Records for finding described items:
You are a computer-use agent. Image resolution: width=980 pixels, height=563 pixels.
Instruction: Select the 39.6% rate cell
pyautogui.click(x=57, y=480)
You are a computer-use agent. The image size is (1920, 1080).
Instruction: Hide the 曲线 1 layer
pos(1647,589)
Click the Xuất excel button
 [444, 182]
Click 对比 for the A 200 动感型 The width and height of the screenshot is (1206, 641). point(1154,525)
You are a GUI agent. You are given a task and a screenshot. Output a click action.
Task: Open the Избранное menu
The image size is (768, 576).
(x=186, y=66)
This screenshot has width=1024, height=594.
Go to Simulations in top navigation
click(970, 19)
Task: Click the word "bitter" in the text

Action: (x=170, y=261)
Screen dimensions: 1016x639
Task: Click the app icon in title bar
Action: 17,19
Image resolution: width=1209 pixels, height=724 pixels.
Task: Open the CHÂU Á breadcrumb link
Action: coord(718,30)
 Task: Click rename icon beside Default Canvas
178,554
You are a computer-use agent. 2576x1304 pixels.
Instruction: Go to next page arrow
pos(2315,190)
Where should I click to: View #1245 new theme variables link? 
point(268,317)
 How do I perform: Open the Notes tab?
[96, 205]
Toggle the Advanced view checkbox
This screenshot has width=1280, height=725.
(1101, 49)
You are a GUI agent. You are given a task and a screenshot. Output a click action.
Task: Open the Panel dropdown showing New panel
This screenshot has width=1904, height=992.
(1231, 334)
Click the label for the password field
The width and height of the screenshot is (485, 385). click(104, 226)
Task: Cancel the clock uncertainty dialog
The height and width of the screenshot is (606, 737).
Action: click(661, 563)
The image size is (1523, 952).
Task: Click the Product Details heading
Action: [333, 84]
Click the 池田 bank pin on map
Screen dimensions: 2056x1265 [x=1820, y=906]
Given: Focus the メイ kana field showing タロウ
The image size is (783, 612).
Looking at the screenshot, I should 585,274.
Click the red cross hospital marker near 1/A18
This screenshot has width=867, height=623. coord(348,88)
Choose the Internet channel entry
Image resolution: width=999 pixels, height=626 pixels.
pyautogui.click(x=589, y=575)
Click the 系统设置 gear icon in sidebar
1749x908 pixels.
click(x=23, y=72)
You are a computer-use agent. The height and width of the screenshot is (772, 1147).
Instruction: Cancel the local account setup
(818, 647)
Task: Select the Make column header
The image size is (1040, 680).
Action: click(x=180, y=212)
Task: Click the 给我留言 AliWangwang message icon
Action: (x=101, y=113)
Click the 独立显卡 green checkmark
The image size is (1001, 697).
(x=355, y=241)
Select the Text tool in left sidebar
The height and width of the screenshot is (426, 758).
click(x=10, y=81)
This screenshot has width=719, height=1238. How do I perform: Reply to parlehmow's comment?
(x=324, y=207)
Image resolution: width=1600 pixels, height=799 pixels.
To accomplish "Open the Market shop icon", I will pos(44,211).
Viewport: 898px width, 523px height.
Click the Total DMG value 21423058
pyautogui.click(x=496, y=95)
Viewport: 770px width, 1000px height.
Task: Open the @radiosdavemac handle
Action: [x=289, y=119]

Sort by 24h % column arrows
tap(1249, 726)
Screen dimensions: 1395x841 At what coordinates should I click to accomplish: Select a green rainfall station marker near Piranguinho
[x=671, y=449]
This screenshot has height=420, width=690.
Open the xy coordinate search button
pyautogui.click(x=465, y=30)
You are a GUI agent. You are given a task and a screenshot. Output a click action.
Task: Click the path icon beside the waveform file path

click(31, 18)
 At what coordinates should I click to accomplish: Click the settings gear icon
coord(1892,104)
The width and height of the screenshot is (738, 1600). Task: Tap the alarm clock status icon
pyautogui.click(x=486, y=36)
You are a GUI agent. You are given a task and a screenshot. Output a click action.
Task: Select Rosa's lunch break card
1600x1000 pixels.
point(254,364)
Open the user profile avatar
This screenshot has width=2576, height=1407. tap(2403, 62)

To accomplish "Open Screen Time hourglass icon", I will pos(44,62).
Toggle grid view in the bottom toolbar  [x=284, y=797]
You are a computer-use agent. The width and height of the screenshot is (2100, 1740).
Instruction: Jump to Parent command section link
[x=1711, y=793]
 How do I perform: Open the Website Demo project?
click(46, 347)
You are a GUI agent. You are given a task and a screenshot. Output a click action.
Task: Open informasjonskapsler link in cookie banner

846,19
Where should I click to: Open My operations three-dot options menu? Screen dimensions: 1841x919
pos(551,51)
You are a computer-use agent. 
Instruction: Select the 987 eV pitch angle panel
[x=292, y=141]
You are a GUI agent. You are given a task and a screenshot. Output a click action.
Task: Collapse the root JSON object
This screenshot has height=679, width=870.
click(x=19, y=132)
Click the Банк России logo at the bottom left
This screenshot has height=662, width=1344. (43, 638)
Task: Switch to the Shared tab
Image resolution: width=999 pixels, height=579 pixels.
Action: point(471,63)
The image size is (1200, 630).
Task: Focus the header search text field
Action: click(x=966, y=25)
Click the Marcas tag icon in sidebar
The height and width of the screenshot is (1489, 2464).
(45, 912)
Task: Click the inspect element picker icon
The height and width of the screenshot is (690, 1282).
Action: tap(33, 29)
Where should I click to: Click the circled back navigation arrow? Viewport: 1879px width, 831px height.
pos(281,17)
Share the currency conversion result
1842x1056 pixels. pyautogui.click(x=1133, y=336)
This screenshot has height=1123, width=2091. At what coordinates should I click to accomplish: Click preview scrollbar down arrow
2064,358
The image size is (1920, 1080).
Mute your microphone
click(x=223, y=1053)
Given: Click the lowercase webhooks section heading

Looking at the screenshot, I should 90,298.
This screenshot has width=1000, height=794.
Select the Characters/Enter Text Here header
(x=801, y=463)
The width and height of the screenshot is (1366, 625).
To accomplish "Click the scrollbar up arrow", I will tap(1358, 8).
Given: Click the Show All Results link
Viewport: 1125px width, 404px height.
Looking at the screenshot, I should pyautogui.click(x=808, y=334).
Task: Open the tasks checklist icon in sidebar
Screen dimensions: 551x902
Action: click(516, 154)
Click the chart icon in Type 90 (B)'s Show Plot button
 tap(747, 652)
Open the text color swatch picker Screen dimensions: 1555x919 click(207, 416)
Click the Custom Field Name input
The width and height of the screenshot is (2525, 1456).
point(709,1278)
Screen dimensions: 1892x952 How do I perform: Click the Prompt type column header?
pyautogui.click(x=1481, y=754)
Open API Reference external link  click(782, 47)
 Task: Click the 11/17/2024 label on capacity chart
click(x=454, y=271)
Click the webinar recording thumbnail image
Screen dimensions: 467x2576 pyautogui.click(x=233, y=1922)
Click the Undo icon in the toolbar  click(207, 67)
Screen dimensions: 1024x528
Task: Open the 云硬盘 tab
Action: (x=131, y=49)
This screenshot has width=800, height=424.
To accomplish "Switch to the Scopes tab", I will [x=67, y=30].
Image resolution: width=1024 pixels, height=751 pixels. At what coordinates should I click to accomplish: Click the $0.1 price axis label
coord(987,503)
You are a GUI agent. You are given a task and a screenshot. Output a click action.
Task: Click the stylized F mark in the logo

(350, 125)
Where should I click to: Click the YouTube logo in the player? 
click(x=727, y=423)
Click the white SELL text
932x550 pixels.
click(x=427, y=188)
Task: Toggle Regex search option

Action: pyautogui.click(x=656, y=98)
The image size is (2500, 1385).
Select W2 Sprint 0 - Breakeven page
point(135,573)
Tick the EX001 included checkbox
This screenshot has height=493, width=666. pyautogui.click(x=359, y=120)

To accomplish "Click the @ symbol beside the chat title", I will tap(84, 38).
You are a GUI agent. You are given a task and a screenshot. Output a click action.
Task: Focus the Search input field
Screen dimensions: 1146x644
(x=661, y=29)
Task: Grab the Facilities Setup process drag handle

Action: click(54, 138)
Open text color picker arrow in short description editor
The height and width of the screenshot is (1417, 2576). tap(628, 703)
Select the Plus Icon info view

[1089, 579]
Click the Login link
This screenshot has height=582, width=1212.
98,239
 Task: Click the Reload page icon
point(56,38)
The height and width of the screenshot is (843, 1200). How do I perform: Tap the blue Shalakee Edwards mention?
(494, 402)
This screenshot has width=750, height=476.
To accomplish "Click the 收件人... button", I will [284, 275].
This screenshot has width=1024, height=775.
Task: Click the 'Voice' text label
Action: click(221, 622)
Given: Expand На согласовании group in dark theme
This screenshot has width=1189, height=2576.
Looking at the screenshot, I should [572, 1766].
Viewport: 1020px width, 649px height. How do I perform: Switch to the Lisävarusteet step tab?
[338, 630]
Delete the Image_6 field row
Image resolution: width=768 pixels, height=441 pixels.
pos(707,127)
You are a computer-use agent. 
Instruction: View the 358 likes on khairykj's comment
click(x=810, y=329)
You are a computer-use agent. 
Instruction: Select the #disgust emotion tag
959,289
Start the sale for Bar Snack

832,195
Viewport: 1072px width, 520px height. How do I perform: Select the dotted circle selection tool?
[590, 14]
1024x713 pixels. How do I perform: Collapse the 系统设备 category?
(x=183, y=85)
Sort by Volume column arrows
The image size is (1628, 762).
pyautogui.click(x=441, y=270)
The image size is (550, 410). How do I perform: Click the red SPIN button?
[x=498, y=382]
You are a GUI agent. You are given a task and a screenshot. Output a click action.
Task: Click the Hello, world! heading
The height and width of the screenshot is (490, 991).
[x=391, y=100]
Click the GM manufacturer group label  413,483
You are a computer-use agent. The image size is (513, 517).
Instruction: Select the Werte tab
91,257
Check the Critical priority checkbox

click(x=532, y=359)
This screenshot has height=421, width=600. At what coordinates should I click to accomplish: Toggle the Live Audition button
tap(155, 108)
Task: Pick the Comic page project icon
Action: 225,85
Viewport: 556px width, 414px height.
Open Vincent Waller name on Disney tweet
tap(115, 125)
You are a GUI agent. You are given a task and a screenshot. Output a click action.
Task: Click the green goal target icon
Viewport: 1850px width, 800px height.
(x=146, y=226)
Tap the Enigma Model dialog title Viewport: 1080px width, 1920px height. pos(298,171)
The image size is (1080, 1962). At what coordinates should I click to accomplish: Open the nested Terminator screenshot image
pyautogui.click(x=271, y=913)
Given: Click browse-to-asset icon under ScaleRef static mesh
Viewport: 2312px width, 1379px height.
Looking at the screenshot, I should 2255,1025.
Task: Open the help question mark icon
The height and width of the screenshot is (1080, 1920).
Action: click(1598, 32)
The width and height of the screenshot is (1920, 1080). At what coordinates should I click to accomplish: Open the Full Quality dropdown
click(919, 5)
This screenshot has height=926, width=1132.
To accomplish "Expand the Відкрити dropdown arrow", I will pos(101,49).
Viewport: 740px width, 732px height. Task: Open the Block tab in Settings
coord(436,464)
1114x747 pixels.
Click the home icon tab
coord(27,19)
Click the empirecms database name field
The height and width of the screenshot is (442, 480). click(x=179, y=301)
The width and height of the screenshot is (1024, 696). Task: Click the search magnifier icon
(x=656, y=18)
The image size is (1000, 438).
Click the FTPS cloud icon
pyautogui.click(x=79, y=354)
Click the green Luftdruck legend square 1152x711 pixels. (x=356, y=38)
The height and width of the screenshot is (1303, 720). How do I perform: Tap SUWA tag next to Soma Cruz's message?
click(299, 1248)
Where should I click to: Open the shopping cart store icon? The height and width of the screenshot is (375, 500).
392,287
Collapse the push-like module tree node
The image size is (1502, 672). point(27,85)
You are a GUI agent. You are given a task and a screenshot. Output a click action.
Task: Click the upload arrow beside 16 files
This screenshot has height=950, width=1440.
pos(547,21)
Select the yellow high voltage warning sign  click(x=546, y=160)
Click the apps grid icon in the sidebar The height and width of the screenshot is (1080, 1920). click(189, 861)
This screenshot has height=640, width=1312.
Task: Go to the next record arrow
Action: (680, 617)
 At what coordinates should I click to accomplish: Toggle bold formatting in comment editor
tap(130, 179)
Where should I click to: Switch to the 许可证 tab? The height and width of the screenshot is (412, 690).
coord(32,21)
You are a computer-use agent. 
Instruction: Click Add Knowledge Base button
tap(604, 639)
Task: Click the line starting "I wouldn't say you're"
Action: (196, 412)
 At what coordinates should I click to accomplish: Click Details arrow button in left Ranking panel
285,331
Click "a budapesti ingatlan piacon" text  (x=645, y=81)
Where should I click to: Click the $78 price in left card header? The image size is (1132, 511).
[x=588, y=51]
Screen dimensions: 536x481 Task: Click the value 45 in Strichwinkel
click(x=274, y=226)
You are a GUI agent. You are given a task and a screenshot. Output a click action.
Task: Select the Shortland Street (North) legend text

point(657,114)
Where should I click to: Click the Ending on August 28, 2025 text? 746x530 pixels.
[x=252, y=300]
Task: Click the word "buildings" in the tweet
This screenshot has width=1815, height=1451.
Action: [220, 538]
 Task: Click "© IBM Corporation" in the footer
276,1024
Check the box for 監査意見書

WHAT IS ASKED —
Pull out every line above that contains the string "theme", treating uppercase and lowercase as different.

TASK SOLUTION —
Where should I click to: View #1245 new theme variables link? 
Given: Expand На согласовании group in dark theme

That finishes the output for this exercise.